## WRITTEN TASK
Arrange as a numbered list only the lines starting at the one that contains "The height and width of the screenshot is (815, 693)." and ending at the one that contains "1280x720 pixels. pyautogui.click(x=200, y=79)", both included. Leave out blank lines.

:: DATA SUPPLIED

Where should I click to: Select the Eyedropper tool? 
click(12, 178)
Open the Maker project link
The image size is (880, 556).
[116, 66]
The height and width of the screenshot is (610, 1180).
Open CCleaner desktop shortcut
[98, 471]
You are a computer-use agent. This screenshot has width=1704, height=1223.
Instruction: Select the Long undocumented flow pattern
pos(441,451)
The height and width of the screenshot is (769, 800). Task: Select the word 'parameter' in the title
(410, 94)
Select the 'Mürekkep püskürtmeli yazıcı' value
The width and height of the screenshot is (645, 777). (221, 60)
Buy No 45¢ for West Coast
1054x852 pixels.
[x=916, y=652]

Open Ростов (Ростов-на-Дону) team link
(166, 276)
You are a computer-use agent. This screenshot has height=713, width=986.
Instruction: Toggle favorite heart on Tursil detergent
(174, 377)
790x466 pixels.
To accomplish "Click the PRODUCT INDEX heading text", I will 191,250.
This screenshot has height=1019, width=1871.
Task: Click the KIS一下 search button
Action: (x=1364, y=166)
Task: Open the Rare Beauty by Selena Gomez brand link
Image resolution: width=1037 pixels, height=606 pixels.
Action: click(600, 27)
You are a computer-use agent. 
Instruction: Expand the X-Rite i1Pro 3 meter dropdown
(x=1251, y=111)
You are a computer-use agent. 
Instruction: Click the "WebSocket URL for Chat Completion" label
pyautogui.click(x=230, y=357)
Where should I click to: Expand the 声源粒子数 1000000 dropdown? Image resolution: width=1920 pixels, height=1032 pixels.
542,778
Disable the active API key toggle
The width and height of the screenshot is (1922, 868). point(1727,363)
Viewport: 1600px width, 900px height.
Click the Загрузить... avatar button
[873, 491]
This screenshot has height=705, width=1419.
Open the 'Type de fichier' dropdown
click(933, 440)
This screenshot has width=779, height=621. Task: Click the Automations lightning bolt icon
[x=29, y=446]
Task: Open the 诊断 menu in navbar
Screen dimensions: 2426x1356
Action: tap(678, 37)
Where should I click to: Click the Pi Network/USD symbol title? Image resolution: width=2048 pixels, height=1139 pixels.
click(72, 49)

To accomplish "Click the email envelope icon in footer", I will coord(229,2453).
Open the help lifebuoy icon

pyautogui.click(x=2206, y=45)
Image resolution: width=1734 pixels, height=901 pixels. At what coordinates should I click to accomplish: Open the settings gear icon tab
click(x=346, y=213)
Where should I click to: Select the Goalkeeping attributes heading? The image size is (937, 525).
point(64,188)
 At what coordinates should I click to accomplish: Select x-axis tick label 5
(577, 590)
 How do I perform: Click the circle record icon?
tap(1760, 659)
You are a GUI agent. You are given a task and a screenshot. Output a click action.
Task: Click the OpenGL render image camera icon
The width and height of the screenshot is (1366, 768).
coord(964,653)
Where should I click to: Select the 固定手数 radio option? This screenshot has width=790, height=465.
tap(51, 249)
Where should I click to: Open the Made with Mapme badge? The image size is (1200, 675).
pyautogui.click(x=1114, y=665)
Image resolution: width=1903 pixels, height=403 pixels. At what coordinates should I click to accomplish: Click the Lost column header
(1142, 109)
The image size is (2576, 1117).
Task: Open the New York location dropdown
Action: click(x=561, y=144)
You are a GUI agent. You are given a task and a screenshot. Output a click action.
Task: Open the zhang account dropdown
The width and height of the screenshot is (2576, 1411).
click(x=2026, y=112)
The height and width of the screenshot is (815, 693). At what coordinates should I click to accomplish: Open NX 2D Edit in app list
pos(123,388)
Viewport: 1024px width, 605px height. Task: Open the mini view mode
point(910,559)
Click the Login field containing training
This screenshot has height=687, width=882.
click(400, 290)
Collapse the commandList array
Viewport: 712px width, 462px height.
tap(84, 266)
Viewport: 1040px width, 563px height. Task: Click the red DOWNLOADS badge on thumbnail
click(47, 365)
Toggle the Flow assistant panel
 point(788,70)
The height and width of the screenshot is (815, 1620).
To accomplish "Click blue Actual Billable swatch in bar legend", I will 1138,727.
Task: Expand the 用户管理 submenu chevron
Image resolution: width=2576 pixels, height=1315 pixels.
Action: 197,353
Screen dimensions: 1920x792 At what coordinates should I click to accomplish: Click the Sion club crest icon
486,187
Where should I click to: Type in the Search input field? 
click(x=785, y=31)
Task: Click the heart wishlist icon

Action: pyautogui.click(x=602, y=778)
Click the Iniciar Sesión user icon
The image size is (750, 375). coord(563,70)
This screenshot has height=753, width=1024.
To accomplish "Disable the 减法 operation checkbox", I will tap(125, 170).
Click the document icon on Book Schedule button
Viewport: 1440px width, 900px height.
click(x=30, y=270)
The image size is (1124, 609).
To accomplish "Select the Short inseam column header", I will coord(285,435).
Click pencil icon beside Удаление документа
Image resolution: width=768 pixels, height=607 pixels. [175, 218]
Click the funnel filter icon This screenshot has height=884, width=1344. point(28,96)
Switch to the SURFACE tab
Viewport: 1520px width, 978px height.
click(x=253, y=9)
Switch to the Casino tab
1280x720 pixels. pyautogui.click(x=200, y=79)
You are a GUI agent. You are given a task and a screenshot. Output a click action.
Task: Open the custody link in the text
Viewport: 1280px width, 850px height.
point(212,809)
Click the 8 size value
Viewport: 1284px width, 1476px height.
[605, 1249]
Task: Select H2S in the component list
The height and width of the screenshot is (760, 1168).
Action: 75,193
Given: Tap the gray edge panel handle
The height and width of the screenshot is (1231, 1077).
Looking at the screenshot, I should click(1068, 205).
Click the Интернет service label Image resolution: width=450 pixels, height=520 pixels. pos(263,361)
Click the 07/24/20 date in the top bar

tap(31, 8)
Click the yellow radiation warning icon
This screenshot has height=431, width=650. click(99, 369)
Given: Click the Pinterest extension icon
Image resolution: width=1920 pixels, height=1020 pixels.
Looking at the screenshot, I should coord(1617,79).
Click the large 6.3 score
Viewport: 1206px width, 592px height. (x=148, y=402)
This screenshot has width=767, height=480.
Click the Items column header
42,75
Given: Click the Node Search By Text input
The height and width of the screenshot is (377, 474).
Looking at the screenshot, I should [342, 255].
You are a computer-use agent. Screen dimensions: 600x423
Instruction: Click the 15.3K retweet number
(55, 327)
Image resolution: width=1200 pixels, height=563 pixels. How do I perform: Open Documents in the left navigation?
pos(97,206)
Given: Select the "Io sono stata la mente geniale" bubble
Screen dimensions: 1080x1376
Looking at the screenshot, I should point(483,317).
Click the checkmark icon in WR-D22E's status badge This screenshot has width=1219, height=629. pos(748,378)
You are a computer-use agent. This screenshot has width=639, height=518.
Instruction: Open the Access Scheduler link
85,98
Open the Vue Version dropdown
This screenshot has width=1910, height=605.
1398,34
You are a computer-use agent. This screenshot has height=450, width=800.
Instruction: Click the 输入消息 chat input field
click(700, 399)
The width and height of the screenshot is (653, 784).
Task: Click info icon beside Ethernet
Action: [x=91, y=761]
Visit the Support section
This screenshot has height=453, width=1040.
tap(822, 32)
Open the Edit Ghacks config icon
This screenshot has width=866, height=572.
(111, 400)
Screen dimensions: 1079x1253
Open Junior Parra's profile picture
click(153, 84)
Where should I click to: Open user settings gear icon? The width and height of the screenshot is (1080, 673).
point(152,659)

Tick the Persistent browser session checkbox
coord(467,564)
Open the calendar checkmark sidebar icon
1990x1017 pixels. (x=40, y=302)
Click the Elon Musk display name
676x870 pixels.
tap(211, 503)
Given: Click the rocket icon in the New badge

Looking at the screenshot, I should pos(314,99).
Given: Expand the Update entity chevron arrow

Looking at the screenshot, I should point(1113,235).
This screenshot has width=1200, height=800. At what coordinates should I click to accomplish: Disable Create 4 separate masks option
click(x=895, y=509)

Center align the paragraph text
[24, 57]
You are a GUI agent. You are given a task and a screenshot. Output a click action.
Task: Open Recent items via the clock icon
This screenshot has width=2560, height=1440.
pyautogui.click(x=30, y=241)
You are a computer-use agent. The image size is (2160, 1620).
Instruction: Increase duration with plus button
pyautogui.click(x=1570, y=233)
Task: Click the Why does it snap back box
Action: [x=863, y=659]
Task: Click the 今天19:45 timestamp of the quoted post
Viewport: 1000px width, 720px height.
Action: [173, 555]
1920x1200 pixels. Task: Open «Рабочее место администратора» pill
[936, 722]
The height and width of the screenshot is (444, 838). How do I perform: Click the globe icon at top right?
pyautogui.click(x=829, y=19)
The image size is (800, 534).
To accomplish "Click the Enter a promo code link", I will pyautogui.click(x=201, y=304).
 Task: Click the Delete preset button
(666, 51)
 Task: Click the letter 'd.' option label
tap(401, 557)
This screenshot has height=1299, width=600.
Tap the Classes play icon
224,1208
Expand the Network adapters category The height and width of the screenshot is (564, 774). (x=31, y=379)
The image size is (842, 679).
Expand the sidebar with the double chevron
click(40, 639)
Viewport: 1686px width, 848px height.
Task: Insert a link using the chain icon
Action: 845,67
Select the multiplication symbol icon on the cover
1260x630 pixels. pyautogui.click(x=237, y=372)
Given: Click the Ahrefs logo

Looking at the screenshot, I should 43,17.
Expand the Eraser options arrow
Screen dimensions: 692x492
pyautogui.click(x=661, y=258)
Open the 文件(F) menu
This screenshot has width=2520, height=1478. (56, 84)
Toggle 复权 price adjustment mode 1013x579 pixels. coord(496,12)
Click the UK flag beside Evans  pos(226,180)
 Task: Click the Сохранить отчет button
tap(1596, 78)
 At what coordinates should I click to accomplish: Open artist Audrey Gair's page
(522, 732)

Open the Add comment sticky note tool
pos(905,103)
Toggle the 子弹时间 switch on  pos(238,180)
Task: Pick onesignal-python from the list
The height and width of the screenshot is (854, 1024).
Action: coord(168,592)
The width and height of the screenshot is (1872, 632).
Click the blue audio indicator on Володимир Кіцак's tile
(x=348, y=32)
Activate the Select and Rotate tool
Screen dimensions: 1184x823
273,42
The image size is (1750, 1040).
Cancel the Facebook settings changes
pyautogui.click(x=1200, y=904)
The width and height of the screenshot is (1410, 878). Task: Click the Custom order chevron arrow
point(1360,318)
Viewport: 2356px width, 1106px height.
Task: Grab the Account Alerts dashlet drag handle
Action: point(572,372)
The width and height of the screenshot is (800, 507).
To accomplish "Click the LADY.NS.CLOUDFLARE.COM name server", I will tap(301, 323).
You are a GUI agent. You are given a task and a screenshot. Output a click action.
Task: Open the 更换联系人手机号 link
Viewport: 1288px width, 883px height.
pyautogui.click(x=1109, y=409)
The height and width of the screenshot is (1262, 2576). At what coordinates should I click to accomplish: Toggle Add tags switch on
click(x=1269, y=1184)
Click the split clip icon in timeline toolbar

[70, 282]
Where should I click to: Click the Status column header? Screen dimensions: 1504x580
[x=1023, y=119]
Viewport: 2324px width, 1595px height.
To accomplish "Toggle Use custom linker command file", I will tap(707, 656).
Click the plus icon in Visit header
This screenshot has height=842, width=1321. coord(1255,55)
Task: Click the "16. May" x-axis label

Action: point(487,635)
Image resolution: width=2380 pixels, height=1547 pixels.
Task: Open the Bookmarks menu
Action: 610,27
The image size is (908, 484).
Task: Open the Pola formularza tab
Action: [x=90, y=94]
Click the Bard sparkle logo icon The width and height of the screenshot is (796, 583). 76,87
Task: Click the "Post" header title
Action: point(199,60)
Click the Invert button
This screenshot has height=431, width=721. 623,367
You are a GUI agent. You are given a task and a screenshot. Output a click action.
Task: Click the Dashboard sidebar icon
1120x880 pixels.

::::

## EXERCISE RESULT
1. The height and width of the screenshot is (815, 693). At what coordinates should I click to accomplish: Open NX 2D Edit in app list
2. pos(123,388)
3. Viewport: 1024px width, 605px height. Task: Open the mini view mode
4. point(910,559)
5. Click the Login field containing training
6. This screenshot has height=687, width=882.
7. click(400, 290)
8. Collapse the commandList array
9. Viewport: 712px width, 462px height.
10. tap(84, 266)
11. Viewport: 1040px width, 563px height. Task: Click the red DOWNLOADS badge on thumbnail
12. click(47, 365)
13. Toggle the Flow assistant panel
14.  point(788,70)
15. The height and width of the screenshot is (815, 1620).
16. To accomplish "Click blue Actual Billable swatch in bar legend", I will 1138,727.
17. Task: Expand the 用户管理 submenu chevron
18. Image resolution: width=2576 pixels, height=1315 pixels.
19. Action: 197,353
20. Screen dimensions: 1920x792 At what coordinates should I click to accomplish: Click the Sion club crest icon
21. 486,187
22. Where should I click to: Type in the Search input field? 
23. click(x=785, y=31)
24. Task: Click the heart wishlist icon
25. Action: pyautogui.click(x=602, y=778)
26. Click the Iniciar Sesión user icon
27. The image size is (750, 375). coord(563,70)
28. This screenshot has height=753, width=1024.
29. To accomplish "Disable the 减法 operation checkbox", I will tap(125, 170).
30. Click the document icon on Book Schedule button
31. Viewport: 1440px width, 900px height.
32. click(x=30, y=270)
33. The image size is (1124, 609).
34. To accomplish "Select the Short inseam column header", I will coord(285,435).
35. Click pencil icon beside Удаление документа
36. Image resolution: width=768 pixels, height=607 pixels. [175, 218]
37. Click the funnel filter icon This screenshot has height=884, width=1344. point(28,96)
38. Switch to the SURFACE tab
39. Viewport: 1520px width, 978px height.
40. click(x=253, y=9)
41. Switch to the Casino tab
42. 1280x720 pixels. pyautogui.click(x=200, y=79)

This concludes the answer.